## [Exercise task]
Reproduce the lines of the listing from the line with "How do I perform: Expand" to the line with "click(x=97, y=101)", changing "Reviews" to "Comments" and leaving everything else as it is.

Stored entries
_ _ _
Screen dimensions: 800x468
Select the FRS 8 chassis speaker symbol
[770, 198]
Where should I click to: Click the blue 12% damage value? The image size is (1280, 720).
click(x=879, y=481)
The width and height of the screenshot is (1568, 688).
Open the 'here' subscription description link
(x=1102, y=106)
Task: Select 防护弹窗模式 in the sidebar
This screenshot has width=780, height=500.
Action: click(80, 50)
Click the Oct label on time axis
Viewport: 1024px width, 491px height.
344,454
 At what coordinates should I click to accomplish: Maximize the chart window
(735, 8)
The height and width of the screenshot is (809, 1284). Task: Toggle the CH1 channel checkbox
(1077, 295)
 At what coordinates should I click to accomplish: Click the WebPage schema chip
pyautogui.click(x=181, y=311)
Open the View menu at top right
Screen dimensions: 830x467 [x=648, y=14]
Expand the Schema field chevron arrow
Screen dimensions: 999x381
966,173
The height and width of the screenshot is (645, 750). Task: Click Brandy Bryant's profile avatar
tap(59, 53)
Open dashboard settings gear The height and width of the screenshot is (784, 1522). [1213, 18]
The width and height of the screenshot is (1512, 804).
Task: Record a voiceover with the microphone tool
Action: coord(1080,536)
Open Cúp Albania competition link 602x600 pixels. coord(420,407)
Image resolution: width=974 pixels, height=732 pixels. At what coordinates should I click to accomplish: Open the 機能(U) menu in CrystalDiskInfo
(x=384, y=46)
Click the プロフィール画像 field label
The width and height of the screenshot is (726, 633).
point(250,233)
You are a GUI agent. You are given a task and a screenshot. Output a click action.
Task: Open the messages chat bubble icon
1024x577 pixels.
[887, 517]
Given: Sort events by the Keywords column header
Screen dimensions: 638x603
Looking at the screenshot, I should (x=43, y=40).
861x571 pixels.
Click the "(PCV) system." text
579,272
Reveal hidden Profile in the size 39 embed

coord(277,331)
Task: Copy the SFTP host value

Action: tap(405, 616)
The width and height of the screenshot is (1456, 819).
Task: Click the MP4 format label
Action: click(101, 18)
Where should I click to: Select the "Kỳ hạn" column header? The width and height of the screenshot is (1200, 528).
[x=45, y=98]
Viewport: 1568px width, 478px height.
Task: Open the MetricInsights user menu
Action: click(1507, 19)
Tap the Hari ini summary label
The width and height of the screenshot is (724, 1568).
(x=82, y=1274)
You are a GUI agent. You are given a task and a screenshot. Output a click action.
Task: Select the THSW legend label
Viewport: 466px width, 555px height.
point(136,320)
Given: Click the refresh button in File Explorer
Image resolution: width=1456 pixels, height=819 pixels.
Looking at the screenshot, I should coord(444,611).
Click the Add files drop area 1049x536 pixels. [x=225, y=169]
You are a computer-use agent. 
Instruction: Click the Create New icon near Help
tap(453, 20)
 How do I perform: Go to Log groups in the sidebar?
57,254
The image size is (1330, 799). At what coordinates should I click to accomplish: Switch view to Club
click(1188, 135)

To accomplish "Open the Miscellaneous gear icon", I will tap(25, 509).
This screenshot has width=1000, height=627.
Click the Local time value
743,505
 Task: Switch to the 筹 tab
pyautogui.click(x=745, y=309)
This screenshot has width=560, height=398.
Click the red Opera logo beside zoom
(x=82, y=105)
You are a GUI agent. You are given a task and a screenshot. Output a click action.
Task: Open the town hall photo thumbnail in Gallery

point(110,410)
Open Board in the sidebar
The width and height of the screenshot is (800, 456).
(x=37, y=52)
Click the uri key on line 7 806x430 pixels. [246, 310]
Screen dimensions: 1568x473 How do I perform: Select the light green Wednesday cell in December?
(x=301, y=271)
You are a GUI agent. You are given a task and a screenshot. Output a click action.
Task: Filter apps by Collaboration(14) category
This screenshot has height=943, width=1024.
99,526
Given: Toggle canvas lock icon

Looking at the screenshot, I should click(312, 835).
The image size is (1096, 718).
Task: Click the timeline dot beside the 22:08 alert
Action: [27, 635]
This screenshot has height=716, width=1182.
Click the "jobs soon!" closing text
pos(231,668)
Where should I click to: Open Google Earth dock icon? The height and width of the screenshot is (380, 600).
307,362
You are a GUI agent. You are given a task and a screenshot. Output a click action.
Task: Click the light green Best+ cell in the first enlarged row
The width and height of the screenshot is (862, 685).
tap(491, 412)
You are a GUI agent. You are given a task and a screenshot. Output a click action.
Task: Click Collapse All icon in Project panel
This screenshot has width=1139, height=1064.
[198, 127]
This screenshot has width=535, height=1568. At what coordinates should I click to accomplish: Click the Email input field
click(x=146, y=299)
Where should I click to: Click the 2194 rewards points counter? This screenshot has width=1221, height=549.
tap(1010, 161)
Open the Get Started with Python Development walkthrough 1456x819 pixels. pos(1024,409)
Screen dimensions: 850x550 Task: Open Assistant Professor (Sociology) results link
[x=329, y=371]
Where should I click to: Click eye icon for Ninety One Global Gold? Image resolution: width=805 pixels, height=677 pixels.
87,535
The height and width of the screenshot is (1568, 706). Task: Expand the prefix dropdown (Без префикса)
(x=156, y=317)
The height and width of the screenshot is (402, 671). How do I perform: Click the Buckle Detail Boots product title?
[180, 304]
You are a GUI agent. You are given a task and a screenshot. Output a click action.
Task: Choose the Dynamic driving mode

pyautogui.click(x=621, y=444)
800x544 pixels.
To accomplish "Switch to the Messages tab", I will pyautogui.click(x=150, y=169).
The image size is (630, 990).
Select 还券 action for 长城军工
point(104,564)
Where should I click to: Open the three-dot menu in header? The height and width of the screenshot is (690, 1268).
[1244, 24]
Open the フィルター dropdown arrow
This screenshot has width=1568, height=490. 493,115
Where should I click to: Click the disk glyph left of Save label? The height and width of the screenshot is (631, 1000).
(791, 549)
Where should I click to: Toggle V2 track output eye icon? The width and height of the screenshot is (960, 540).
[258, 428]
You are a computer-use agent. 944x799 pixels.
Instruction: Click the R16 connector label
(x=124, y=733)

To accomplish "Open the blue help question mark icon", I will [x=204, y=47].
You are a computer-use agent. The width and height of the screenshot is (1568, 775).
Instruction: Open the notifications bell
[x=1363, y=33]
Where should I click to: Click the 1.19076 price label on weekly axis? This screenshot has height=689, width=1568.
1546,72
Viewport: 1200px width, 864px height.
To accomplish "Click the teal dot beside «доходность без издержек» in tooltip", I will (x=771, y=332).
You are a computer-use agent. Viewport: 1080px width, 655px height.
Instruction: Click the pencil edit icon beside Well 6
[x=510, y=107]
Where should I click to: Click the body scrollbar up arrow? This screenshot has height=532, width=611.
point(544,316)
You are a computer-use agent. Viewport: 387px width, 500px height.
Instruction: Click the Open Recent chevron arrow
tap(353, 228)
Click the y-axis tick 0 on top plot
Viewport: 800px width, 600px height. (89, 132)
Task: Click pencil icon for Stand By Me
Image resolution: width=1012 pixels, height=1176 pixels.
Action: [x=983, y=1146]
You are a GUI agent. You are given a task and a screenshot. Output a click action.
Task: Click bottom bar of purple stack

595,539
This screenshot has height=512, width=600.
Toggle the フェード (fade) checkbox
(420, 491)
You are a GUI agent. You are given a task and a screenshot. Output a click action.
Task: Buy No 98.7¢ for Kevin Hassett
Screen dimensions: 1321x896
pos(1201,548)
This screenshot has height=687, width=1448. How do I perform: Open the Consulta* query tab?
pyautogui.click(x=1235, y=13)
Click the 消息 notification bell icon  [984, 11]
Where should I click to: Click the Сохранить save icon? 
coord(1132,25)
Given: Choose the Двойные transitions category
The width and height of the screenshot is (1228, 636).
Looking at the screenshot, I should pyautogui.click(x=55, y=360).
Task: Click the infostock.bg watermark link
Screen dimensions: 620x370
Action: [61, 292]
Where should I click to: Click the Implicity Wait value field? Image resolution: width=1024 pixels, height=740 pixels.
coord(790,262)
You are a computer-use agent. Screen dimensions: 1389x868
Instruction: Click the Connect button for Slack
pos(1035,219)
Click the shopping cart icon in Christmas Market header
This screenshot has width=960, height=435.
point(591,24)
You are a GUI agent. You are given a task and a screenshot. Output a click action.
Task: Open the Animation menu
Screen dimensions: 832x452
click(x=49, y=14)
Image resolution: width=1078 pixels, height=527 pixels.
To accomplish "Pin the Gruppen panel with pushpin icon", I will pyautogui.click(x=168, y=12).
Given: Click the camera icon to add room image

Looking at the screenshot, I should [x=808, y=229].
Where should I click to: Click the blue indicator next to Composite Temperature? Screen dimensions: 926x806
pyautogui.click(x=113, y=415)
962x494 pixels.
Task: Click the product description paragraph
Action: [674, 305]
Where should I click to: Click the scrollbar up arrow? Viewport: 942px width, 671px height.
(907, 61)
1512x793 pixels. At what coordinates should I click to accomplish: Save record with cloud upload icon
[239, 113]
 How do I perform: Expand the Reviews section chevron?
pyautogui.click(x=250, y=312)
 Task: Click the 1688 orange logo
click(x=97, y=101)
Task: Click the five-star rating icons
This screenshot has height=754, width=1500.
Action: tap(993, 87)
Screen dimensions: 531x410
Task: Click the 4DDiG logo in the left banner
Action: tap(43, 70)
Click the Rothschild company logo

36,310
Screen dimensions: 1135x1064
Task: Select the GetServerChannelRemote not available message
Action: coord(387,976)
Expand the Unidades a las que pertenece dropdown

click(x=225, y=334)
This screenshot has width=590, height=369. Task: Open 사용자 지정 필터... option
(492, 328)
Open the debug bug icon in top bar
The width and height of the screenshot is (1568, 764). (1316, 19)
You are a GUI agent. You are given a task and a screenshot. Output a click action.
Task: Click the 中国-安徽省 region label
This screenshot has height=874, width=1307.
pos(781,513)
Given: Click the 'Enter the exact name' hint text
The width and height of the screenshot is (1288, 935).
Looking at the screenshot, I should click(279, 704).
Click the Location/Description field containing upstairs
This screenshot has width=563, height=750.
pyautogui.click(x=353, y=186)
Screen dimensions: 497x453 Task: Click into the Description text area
_ _ _
## [Result]
 How do I perform: Expand the Comments section chevron?
pyautogui.click(x=250, y=312)
 Task: Click the 1688 orange logo
click(x=97, y=101)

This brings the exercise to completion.